While the PBOC’s decision to roll over part of the policy loans met market forecasts, there’s growing expectations that policy makers will need to ease with the latest data showing an economy hit by a property market slump. The loan prime rate, a key lending rate set by banks, could be cut in the near future, the official Securities Times reported last week.
Economists predict Beijing is set to become more pro-growth next year, with top decision makers recently vowing to ensure stability and “front load” policies. Residential property sales and the area of new housing started by developers both dropped about 20% from a year earlier, data showed Wednesday, while retail sales growth fell short of economists’ forecasts.
“The MLF rollover is another sign of the PBOC’s increasingly dovish stance,” said Wei Yao chief China economist at Societe Generale SA. There’s likely to be 10 basis-point cut to policy rates early next year, followed by a reduction in the loan prime rate, she said.
China’s 10-year bond yield was little changed at 2.88% as of 4 p.m. in Shanghai. Banks will decide on the loan prime rate next Monday.

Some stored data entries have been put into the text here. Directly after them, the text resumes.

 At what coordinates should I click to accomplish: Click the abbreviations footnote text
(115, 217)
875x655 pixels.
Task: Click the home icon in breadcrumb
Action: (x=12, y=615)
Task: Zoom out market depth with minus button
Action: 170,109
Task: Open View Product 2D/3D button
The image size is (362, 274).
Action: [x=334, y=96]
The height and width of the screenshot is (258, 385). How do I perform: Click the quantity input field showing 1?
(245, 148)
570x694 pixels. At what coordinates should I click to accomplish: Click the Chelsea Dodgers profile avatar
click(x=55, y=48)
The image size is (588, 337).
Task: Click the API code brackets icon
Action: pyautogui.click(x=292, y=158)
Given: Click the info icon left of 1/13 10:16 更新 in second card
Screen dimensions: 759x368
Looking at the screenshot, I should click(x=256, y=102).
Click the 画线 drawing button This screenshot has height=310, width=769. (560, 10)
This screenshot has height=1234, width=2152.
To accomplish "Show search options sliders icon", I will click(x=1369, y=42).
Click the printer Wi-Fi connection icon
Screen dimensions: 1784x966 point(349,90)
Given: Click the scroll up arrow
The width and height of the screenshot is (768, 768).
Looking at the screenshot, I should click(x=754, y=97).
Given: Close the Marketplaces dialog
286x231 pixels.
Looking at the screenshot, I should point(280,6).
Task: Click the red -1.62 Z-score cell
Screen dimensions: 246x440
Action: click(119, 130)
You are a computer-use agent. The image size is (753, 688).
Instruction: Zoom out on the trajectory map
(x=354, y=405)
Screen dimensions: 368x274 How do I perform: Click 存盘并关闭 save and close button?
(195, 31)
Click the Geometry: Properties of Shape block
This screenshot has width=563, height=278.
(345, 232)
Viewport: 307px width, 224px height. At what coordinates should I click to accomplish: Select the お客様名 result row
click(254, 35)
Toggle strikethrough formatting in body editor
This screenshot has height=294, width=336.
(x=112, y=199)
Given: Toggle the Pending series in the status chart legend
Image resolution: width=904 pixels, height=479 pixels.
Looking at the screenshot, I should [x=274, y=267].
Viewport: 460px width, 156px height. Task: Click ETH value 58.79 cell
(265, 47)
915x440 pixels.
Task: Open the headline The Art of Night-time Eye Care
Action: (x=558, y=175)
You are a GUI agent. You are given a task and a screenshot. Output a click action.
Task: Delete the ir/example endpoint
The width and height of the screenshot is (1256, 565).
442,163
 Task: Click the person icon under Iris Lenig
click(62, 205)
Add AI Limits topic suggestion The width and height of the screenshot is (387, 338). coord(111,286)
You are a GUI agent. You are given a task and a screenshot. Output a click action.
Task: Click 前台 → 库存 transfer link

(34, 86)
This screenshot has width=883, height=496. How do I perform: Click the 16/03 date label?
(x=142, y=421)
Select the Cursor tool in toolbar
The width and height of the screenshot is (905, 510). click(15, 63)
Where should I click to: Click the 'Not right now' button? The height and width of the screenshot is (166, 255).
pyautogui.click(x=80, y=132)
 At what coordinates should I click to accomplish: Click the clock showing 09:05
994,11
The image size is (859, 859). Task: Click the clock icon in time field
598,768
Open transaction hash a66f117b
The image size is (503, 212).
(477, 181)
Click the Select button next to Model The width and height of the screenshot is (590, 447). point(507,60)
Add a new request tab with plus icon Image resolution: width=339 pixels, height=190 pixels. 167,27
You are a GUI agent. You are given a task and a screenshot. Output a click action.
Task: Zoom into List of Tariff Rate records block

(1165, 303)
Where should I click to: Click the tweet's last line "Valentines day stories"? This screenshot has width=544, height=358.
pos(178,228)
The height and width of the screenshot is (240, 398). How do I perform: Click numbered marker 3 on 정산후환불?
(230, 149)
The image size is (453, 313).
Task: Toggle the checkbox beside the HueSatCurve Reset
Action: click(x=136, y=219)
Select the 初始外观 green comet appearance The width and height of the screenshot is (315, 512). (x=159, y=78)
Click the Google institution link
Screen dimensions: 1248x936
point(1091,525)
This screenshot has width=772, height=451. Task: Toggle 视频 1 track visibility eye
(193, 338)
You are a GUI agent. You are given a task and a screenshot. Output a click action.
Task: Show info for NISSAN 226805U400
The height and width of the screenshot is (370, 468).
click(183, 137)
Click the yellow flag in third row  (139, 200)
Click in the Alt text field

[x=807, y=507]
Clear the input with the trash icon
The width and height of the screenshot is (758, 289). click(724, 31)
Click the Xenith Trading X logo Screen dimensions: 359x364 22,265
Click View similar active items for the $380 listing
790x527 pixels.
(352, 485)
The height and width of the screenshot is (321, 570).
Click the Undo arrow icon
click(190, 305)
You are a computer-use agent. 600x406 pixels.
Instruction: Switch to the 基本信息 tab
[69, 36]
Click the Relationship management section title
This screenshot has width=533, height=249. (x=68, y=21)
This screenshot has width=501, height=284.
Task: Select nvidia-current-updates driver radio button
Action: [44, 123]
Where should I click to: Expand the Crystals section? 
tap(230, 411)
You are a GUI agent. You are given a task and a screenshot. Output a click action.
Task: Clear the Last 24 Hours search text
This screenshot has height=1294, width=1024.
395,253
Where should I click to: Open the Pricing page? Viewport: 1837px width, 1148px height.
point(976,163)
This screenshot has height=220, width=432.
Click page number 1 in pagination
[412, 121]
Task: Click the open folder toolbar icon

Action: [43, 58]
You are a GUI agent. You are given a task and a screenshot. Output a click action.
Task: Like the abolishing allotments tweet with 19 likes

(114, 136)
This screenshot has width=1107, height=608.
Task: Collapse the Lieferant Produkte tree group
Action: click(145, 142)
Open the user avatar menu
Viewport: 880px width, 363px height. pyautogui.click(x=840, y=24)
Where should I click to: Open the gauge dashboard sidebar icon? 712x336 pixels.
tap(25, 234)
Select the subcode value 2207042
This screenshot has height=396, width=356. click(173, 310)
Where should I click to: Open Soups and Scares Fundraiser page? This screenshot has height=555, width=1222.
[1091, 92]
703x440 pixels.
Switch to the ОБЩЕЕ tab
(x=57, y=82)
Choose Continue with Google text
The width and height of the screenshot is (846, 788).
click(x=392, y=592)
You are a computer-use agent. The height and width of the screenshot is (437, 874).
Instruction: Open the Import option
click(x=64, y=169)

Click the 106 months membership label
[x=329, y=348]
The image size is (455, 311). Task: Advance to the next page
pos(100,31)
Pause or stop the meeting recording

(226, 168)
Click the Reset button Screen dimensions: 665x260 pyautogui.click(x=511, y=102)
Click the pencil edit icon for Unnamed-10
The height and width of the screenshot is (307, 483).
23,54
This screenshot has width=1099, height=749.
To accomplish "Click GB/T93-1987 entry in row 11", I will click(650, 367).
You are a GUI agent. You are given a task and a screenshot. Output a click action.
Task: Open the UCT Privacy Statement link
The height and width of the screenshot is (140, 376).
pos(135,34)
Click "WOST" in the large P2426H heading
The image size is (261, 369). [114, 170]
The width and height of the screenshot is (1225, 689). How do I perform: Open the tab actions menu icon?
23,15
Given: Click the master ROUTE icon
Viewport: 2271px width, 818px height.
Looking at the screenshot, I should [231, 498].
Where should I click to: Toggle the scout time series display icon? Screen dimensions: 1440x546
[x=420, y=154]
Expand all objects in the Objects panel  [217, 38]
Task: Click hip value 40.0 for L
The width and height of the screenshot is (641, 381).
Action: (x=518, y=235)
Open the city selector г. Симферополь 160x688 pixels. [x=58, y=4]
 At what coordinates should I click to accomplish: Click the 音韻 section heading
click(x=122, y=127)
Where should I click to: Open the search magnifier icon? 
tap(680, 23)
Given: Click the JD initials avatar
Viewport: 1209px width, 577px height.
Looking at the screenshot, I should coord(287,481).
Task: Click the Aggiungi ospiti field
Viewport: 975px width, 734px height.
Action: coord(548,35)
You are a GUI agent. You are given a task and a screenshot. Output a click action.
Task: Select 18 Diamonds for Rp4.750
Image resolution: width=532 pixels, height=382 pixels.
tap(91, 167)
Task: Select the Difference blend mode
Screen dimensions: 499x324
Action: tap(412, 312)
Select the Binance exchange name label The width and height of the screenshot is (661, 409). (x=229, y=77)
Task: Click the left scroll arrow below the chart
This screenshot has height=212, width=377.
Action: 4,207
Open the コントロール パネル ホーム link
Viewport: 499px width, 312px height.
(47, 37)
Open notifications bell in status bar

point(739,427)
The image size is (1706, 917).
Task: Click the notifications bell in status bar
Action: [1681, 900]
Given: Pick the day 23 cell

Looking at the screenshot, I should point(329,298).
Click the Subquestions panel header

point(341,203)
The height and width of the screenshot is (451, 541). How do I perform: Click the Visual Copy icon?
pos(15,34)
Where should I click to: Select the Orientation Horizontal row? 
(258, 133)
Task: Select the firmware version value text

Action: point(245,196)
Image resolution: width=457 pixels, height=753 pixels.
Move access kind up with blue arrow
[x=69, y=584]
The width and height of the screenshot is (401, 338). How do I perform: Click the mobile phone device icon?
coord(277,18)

China’s bonds have rallied this year and foreign funds have poured into the stock market in record amounts as traders sense a pivot away from a lengthy de-leveraging campaign. Twelve-month yuan interest-rate swaps fell to the lowest level since July 2020 this week, a sign traders are betting on easier monetary policy.
The PBOC last week unexpectedly cut the reserve-requirement ratio for banks -- releasing 1.2 trillion yuan of liquidity into the system effective Wednesday -- with some analysts pointing to the risk of contagion from China Evergrande Group’s debt crisis as a likely reason.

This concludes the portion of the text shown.